1646 book by Rabbi Joseph Karo

The Maggid Mesharim (Hebrew: מגיד מישרים, "Preacher of Righteousness"), published in 1646, is a mystical diary, in which Joseph Karo during a period of fifty years recorded the nocturnal visits of the Maggid - an angelic being, his heavenly mentor, the personified Mishna (the authoritative collection of Jewish Oral Law). His visitor spurred him to acts of righteousness and even asceticism, exhorted him to study the Kabbala, and reproved him for moral laxities.

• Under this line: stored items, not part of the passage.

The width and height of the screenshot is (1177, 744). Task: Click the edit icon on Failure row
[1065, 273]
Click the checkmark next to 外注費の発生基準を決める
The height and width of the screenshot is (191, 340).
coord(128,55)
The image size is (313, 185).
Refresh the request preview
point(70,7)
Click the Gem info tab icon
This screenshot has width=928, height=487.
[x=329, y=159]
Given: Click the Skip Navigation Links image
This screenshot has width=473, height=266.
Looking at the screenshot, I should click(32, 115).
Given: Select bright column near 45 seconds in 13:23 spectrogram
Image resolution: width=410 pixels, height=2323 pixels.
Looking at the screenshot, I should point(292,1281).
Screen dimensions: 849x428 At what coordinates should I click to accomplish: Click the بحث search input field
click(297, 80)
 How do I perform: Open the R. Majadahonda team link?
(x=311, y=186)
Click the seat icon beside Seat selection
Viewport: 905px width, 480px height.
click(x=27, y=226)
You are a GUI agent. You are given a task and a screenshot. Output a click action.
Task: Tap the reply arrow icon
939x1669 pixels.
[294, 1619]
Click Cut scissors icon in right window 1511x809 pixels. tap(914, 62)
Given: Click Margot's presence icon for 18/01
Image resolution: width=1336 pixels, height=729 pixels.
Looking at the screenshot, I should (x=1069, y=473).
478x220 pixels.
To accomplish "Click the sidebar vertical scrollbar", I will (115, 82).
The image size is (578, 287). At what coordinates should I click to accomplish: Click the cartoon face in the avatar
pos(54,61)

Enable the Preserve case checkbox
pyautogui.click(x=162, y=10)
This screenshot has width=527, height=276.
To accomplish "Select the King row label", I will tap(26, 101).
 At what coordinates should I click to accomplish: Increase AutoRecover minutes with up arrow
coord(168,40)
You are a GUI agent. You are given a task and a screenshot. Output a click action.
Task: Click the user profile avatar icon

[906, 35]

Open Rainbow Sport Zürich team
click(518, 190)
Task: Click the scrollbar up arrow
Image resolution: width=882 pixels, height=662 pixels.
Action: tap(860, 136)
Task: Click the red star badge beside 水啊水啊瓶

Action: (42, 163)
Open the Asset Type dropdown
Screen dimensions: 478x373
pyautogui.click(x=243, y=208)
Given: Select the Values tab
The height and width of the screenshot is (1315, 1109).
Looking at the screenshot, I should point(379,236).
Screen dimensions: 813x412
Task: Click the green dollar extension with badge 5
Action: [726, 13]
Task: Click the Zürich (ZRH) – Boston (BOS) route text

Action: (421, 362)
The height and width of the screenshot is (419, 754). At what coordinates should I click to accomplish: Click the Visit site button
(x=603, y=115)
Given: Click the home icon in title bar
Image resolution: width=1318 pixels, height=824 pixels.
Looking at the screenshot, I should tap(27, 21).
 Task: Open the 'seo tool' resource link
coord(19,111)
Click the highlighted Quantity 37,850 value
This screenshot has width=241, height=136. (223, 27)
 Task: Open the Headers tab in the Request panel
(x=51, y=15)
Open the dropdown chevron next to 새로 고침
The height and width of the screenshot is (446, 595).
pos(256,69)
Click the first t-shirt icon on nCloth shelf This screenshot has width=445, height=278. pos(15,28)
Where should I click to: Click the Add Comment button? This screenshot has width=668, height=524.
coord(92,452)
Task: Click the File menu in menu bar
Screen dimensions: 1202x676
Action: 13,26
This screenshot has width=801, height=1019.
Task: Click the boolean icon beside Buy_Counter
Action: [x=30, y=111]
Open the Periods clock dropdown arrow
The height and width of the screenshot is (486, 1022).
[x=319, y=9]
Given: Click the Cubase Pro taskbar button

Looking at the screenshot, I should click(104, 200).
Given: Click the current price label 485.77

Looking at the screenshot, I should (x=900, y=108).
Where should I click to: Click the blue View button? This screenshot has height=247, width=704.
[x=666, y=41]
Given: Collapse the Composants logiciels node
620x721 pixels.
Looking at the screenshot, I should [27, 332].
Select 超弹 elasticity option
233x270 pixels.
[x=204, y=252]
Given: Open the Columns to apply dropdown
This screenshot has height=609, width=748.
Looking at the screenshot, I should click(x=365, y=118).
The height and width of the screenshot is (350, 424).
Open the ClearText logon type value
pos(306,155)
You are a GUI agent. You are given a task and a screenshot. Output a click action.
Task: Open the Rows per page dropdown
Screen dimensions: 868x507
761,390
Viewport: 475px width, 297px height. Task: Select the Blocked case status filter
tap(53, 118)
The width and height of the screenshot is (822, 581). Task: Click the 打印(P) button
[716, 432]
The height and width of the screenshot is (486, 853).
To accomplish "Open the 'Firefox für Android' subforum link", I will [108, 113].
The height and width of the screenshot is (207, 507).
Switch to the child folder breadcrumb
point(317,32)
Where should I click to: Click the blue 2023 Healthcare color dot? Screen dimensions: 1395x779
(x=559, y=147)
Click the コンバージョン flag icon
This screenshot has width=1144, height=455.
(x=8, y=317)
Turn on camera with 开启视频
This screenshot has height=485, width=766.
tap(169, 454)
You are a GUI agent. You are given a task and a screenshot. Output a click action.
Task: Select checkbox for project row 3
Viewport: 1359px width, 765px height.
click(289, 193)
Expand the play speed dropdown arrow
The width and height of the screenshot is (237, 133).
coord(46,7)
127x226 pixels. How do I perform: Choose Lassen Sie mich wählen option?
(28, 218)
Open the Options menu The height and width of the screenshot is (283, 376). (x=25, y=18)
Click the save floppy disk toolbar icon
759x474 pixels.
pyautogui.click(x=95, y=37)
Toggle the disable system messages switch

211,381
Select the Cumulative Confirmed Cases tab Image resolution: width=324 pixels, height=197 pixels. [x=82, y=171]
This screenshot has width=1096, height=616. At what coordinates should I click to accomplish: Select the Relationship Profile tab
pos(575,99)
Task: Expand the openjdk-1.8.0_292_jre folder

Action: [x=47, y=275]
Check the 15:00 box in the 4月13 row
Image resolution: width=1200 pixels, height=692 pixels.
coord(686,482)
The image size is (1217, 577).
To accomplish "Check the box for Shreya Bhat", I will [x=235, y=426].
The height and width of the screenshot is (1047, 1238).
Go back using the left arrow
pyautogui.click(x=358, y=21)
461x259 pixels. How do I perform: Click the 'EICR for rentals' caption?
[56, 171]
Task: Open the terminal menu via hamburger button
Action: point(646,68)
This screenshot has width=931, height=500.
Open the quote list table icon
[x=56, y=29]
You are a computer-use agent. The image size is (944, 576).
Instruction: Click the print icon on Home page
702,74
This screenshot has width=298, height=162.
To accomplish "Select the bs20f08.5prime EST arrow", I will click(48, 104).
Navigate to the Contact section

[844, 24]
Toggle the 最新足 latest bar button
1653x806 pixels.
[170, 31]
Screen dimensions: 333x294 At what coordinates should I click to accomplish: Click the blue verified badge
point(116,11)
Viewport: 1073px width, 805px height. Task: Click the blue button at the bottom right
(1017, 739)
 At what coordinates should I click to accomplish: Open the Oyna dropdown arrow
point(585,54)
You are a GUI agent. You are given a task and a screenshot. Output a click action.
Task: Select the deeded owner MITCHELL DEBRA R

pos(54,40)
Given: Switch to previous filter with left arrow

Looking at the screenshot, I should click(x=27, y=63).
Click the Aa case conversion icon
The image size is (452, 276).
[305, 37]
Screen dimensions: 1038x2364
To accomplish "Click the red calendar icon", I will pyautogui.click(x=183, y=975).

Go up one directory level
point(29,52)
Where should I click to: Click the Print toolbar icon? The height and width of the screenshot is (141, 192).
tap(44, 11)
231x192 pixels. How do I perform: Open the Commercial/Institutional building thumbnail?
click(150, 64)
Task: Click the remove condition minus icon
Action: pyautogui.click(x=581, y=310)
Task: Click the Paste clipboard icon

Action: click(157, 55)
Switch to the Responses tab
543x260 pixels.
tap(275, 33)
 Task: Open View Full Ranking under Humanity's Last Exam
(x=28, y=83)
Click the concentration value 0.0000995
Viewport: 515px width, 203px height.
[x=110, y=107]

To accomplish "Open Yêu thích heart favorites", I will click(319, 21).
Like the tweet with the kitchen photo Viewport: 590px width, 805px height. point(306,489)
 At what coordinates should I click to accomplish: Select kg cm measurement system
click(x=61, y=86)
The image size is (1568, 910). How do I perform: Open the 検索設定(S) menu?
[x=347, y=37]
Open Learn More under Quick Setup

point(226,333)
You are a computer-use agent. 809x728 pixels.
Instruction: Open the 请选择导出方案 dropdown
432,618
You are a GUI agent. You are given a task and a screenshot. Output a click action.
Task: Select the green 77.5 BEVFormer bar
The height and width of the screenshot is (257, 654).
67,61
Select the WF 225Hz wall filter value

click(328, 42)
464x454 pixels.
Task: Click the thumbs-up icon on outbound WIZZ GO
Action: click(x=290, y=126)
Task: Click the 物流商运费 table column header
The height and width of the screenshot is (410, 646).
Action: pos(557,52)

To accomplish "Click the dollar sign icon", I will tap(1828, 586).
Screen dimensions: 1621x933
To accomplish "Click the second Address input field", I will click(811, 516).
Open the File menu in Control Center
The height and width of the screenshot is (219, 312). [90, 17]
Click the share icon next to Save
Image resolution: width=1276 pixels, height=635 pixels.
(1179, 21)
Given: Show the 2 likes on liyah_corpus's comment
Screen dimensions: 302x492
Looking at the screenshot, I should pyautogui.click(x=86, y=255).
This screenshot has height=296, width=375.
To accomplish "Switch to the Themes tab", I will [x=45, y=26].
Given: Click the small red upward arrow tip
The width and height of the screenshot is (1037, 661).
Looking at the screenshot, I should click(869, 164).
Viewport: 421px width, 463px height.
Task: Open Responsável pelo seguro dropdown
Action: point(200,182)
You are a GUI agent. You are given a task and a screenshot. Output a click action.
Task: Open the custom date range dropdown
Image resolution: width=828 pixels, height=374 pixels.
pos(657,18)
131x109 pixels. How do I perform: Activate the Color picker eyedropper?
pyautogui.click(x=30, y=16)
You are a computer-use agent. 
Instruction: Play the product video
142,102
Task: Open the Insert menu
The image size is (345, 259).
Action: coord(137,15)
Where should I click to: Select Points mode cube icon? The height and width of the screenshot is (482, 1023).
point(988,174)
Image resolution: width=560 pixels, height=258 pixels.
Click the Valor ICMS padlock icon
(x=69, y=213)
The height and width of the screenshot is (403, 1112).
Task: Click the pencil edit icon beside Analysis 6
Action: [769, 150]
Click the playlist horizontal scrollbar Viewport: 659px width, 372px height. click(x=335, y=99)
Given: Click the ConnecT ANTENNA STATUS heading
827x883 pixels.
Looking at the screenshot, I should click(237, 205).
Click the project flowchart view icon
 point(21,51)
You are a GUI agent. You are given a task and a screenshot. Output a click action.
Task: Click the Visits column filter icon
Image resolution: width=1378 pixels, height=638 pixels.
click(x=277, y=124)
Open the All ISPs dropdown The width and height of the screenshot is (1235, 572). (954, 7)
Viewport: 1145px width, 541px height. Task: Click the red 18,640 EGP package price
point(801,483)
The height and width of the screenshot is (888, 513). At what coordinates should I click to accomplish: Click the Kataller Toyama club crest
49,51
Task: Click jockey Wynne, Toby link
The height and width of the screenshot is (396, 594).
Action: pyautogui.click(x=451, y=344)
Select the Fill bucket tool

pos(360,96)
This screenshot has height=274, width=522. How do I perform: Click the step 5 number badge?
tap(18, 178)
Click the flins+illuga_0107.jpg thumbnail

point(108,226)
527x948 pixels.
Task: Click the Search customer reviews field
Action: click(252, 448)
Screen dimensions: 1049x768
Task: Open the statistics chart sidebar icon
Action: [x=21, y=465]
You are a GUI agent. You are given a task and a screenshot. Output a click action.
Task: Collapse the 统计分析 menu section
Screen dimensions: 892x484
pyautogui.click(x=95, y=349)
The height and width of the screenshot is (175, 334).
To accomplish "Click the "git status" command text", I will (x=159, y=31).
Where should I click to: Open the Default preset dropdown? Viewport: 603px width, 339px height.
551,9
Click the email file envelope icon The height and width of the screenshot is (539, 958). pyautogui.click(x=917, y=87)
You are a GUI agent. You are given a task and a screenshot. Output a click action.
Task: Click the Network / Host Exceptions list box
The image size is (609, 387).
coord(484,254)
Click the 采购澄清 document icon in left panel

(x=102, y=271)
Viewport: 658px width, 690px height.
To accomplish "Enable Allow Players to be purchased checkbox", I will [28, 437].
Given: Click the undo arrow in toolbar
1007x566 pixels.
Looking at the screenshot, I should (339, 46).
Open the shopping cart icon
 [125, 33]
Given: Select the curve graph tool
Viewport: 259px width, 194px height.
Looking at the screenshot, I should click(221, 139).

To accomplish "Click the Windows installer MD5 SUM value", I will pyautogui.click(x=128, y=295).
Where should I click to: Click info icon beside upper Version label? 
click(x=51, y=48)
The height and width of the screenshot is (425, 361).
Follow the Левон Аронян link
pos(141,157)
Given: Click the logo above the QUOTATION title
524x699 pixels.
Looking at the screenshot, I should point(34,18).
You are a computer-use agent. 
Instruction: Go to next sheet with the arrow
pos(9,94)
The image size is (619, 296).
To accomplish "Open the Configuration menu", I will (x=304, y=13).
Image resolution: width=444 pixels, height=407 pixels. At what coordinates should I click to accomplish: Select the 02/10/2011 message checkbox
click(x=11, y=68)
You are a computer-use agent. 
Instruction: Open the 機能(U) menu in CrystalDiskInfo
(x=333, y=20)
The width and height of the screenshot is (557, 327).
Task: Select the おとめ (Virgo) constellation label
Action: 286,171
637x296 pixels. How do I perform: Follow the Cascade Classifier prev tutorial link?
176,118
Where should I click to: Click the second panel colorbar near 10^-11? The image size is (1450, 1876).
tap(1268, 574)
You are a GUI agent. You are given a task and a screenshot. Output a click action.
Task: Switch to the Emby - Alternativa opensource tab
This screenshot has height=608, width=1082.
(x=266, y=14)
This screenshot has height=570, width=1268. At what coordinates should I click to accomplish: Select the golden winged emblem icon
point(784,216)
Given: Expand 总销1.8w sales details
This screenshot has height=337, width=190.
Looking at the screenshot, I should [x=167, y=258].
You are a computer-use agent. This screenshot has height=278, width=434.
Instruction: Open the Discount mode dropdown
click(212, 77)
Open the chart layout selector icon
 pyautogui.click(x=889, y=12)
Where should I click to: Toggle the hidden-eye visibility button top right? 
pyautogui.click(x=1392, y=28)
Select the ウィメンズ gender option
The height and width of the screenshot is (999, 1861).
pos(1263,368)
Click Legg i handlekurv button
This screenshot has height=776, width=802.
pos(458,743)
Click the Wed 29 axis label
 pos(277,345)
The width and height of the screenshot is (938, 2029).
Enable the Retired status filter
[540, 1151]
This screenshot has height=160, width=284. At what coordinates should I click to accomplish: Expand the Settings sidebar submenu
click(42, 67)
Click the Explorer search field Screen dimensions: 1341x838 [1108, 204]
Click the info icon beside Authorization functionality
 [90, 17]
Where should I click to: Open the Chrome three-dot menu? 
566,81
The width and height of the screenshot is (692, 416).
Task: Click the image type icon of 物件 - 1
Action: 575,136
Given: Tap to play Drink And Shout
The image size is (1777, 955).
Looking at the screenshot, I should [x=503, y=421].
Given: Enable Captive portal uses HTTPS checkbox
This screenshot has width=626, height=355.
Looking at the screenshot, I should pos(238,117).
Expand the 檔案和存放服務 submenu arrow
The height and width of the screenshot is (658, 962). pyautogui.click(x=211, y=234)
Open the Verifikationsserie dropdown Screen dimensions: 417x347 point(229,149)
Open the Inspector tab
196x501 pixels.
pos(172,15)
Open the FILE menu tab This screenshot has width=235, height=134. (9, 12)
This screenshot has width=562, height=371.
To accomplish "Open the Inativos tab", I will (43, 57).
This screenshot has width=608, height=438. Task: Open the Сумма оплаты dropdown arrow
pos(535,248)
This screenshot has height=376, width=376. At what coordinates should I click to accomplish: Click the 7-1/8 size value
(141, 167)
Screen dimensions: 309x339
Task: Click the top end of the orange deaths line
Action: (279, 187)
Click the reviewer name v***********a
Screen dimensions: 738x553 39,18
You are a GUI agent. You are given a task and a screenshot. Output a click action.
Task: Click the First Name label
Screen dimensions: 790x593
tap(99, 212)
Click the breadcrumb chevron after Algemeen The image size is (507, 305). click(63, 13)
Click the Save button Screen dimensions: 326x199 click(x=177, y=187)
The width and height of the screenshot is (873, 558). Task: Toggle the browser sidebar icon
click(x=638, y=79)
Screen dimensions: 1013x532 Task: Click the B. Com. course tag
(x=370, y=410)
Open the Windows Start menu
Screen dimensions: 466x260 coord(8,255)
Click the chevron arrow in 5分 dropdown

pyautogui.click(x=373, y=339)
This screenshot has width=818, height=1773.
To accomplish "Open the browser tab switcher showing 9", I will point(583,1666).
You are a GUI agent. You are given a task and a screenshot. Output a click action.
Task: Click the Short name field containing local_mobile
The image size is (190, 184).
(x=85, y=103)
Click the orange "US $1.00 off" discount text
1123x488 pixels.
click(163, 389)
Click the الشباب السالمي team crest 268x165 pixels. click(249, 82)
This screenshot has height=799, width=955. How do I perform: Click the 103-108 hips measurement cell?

The present form of the Maggid Mesharim shows plainly that it was never intended for publication, being merely a collection of stray notes; nor does Karo's son Judah mention the book among his father's works (Introduction to the Responsa). It is known, on the other hand, that during Karo's lifetime the kabbalists believed his Maggid to be actually existent. The Maggid Mesharim, furthermore, shows an alleged knowledge of Karo's public and private life that some feel that no one could have possessed after his death. Some also believe that the fact that the maggid promises things to its favorite that were never fulfilled—e.g., a martyr's death—indicates that it is not the work of a forger, composed for Karo's glorification.

On the other hand, not all are convinced that the work was actually written by Karo himself. Besides the aforementioned facts that neither Yosef nor his son ever mentioned the work in their lifetimes—it was published in Lublin (Poland) more than seventy years after Karo's death and several years after the death of his son—some feel that the sometimes outlandish and excessively metaphysical content does not match the teachings and methodology of Karo. Some have even stated that the assertions of the work are disrespectful to Karo, namely the idea that Karo's brilliant mastery of the Torah, Mishna, and other sacred Jewish texts was merely the dictation of a visiting angelic being and not the result of his own gifted and dedicated study.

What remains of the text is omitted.